There are designated eating areas for the 800 uniformed volunteers who help venue manager Glen Bourke and his team run the event. There are designated eating areas for the 402 sailors from 69 nations who are here to fight for 11 gold medals. There's a massage tent, a massive press office and a boatpark which is more like a science laboratory than the usual happy chaos of a club facility.
Journalists are allowed into the hushed atmosphere of the boatpark but only at certain times and with special passes hanging round our necks. It's a place to observe the last throws of a four-year obsession. There are precisely dressed sailors arriving precisely at the time they need to for the day's practice, fiddling with settings, adding bits of tape or taking them away, and talking it all through quietly with coaches. There's a palpable sense of the adrenalin, the nerves and the excitement building as the day of reckoning draws near.

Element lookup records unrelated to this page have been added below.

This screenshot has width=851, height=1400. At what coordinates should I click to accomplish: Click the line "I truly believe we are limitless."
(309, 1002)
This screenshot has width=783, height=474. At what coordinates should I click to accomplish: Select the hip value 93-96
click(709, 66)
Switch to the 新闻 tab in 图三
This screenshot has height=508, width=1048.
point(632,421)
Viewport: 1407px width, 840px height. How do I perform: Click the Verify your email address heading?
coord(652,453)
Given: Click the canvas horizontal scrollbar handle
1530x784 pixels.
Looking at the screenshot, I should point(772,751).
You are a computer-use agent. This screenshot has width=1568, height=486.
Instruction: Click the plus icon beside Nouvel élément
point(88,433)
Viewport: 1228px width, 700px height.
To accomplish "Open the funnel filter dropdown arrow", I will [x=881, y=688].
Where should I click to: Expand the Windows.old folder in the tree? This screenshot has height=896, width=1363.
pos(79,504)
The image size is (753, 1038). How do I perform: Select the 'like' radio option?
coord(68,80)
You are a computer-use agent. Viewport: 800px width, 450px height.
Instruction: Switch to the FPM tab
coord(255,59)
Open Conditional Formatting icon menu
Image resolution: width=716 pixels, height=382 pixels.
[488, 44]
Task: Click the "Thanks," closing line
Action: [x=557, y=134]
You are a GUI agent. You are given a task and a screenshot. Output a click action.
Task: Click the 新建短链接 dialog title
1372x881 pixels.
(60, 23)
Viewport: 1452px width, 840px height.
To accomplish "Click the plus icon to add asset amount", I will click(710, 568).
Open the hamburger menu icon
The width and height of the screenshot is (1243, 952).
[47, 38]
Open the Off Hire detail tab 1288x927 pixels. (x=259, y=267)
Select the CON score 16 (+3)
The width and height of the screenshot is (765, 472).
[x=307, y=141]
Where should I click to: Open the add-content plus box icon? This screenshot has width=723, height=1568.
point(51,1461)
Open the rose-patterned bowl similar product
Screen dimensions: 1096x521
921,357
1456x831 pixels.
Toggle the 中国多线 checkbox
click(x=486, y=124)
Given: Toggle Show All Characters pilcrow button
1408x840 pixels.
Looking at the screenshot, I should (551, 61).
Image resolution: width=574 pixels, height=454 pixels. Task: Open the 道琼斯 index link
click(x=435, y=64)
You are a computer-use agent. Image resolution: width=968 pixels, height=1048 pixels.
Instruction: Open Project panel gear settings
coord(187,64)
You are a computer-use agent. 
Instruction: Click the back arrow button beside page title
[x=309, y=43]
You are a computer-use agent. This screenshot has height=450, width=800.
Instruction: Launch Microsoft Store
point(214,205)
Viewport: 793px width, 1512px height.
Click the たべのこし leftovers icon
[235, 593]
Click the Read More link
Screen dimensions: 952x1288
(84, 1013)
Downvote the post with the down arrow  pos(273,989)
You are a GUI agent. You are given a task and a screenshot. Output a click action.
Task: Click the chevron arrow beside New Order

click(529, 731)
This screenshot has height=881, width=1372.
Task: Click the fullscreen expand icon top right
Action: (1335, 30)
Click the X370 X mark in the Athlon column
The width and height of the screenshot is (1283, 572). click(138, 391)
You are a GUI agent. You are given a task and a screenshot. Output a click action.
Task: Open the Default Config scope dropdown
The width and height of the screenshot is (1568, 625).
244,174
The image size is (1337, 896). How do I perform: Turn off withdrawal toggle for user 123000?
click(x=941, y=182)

There are a lot of things missing which mark an Olympic regatta out from the rest - some of which are most welcome. For starters there's no beer tent. These guys are concentrating and will get drunk for many days if they win, but there's no place for alcohol now. Imagine Cowes Week without a bar. Something else that's missing is a handicap system and hurray for that. We're talking first past the post here and often it's going to be by just a matter of millimetres. In some classes rig and sail development has gobbled up a lot of money and some medals will be decided by design, but mostly it's all about skill, nerve and the big game temperament.
Some of the best sailors in the history of the sport are here - though we should always remember that the system of qualification by country means that many more of the world's best are not here. That said, there are some legends preparing to do battle. Among them is Jochen Schumann, the German triple gold medallist who goes again in Solings, and Robert Scheidt the Brazilian Olympic champion in Lasers, whose unprecedented fourth world title in that class earlier this year, makes him already one of the greatest sailors of all time.
Then there is the team who carry the hopes of British sailing. Could it really be that four medals could come our way? Iain Percy in Finns is my own favourite for gold. He and his coach David Howlett are as relaxed as you like - for Howlett the progress of Arsenal is almost as important as what happens on the Harbour and that suits Percy fine, because he's always benefited from a healthy realisation that sailing is not the be-all and end-all of life.
Ben Ainslie faces the unenviable task of taking Scheidt on again while both Shirley Robertson and Andy Beadsworth have got unfinished business at the Olympics. The disappointment of fourth place at Savannah is long behind both of them and let's hope that fate is not visited on either of them again.
Coming to Sydney has triggered many Savannah memories - a weird regatta held at a purpose-built marina in a swamp which cost US$20 million to build and was then dismantled as soon as the Games were over. Two in particular that come to mind are the scenes of joy when the late John Merricks celebrated his silver medal in 470s amid much drunkenness at a Savannah nightclub. The other is the strange fate that befell the talented Swedish Soling skipper, Magnus Holmberg, who came to the Games in medal-winning form but then just failed to produce on the day and ended up something like ninth. That is going to happen again this time to some of the favourites for medals here - let's hope none of them are British.